The ordinance, developed by the national Citizens for Safe Drinking Water and recently endorsed by the Oregon chapter of the Sierra Club, has two key provisions: It allows the city to add substances to water to prevent or treat adverse health effects only if they’ve been specifically approved by the U.S. Food and Drug Administration. The substances also would be forbidden from exceeding the U.S. Environmental Protection Agency’s “maximum contaminant level goals.”

“We believe in safe water quality,” Hendrick said. “There are so many difficulties when you mass-medicate people through our water system.”

Irregular regulations?

But at least two Florence dentists say the wording of Hendrick’s ordinance is confusing, misleading and inaccurate. They challenged the ballot title, which prompted the council’s meeting.

“I have no problem with the election process,” dentist Brian Holmes said. “I think people have the right to make a choice.”

Still, he said, Hendrick’s ordinance would put the city in an untenable position.

The FDA doesn’t regulate fluoride in drinking water. Only the EPA regulates what can be added to drinking water. Thus, Holmes and fellow dentist Thomas Hunt argue that the FDA has no legal authority to step in.

“You are asking for something that is illegal under U.S. law,” Hunt said. “It can never be done.”

Also, he argued, using EPA’s “goals” – as opposed to EPA “limits” – would be far more restrictive than the standard currently used, Holmes added, and far too difficult to attain.

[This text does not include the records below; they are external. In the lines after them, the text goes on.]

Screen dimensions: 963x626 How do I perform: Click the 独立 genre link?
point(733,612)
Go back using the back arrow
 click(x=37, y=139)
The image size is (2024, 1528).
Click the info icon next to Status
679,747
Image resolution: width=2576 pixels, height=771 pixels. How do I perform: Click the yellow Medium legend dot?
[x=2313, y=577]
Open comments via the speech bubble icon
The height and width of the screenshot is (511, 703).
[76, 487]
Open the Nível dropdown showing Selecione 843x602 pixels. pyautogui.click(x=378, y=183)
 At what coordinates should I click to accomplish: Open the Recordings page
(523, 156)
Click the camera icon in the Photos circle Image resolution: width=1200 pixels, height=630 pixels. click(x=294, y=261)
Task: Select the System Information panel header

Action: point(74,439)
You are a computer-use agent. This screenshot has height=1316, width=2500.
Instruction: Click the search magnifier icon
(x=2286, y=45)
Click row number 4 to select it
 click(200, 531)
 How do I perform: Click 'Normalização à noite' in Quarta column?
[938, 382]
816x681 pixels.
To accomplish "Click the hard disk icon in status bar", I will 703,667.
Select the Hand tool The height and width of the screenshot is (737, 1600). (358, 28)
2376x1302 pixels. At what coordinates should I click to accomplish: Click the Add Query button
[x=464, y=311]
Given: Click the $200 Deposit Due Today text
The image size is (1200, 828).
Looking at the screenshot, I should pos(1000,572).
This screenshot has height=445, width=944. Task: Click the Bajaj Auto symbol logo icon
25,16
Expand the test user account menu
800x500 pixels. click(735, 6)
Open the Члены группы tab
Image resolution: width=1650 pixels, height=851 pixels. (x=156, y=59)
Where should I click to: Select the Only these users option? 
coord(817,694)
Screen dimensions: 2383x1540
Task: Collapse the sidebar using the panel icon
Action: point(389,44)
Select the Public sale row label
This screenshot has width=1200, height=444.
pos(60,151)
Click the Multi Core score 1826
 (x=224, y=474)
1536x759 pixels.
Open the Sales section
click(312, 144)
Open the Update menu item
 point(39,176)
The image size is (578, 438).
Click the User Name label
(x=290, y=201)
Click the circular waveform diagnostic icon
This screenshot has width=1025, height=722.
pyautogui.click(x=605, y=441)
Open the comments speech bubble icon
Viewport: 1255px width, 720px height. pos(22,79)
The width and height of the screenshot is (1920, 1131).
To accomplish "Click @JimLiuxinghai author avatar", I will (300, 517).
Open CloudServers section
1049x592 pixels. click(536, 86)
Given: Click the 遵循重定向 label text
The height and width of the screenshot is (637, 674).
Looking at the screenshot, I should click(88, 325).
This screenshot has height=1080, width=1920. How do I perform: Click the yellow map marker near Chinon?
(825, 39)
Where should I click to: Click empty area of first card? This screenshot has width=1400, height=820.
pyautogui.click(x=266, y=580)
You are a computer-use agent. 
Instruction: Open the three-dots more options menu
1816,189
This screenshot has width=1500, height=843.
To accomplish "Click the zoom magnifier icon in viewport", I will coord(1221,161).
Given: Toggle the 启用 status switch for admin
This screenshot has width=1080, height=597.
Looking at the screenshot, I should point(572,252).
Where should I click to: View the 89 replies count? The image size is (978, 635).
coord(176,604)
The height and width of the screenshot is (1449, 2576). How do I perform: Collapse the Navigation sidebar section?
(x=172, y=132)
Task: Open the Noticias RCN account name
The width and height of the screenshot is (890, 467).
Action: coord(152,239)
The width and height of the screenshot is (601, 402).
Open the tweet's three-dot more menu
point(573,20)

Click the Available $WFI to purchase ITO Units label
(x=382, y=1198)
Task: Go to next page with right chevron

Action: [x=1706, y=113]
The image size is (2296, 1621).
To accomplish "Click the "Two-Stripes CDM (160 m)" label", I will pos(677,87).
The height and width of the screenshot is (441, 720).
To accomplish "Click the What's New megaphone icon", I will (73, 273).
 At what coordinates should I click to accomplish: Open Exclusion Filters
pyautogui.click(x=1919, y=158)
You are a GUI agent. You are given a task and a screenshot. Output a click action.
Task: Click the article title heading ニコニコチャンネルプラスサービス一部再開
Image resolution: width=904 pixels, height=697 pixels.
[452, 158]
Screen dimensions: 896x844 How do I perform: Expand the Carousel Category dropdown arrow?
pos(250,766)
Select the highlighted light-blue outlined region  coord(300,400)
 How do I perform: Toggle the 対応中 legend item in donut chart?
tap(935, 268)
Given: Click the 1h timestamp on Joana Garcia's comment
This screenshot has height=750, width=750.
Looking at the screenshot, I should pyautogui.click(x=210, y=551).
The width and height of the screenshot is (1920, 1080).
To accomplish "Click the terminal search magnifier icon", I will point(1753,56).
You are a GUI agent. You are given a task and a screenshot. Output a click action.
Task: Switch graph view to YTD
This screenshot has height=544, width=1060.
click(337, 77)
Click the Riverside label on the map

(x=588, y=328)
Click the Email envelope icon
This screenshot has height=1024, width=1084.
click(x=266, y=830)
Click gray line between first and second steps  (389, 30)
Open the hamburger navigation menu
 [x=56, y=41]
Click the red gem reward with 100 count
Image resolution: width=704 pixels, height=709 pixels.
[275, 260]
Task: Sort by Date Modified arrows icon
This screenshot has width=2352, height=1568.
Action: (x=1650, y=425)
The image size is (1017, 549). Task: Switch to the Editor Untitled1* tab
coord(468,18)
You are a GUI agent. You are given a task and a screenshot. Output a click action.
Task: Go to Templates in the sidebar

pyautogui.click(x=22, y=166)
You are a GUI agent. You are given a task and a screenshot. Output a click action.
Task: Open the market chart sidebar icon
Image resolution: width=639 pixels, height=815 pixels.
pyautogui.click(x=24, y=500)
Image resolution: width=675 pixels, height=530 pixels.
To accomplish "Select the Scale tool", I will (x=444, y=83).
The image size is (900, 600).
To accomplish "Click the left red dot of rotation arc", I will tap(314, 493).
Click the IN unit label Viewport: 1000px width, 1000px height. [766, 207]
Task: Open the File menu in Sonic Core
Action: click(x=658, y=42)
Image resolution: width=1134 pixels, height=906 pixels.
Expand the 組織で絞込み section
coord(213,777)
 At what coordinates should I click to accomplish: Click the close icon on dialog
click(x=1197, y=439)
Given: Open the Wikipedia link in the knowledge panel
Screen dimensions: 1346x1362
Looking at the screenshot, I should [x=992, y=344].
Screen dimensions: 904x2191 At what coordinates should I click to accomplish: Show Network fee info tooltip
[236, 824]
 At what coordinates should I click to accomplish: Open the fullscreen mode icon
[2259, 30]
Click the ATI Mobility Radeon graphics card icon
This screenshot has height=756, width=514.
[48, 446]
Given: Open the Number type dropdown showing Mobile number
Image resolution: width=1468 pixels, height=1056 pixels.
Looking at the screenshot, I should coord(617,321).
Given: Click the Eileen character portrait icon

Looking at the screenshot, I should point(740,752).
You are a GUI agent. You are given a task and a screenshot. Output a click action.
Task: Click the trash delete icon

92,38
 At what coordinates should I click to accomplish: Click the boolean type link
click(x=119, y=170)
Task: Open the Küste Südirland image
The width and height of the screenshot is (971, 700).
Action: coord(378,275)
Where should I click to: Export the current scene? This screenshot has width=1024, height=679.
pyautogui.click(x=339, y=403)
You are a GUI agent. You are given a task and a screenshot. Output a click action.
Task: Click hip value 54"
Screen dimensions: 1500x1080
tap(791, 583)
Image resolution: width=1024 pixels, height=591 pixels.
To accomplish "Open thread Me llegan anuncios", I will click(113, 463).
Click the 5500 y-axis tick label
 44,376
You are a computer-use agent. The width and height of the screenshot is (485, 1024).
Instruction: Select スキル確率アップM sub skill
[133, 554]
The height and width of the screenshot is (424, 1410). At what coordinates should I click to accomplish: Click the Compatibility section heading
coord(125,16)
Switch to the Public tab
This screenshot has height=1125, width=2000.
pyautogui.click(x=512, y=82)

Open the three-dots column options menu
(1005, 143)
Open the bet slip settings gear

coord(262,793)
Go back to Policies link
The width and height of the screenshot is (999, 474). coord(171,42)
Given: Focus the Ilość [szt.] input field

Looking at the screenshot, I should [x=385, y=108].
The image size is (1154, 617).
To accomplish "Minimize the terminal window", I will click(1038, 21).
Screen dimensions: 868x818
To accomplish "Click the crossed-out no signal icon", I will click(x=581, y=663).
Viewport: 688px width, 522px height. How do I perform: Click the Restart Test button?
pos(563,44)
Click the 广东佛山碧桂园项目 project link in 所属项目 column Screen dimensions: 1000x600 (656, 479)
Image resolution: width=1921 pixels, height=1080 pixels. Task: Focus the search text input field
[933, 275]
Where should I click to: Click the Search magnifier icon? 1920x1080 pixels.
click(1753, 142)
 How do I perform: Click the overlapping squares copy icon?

Furthermore, someone might try to apply the ordinance to other substances the city already adds to the water – such as potassium permanganate and caustic soda, used to remove iron.

“I think you’re getting into a real hornet’s nest here if you leave the ballot title the way it is,” Hunt said.

Hendrick disagreed on both counts. While it’s true that the FDA doesn’t regulate drinking water fluoride, he said that the agency has every right to do so because fluoride is a drug. The FDA does regulate pharmaceutical fluoride, for example.

And as for other substances, the proposed ordinance is deliberately nonspecific, he said. If it only banned fluoride, the city could decide to add other drugs in the water – Cipro, for example, if there was another anthrax scare.

Before long, the two sides were debating the merits of fluoride, not the wording of the ordinance. The council decided the adjourn and plans to work with Hendrick for a clearer proposal.

Fluoride unpopular with voters

If the council approves the ballot wording and Hendrick can collect enough signatures, the issue will be put to voters sometime next spring.

It’s hard to know what Florence residents will decide. For decades, people here assumed that fluoride was added to the water only after a citywide election. After researching the city’s archives, however, it appears the council made the decision on its own, Mayor Alan Burns said.

When such elections do take place, however, they most often swing against fluoridation, said Michael Connett, research director for the Fluoride Action Network, an anti-fluoridation nonprofit based in Burlington, Vt. He said 60 percent to 65 percent of such elections result in fluoride being removed or never added to the water supply.

“The best thing to do is let the public vote,” Burns said.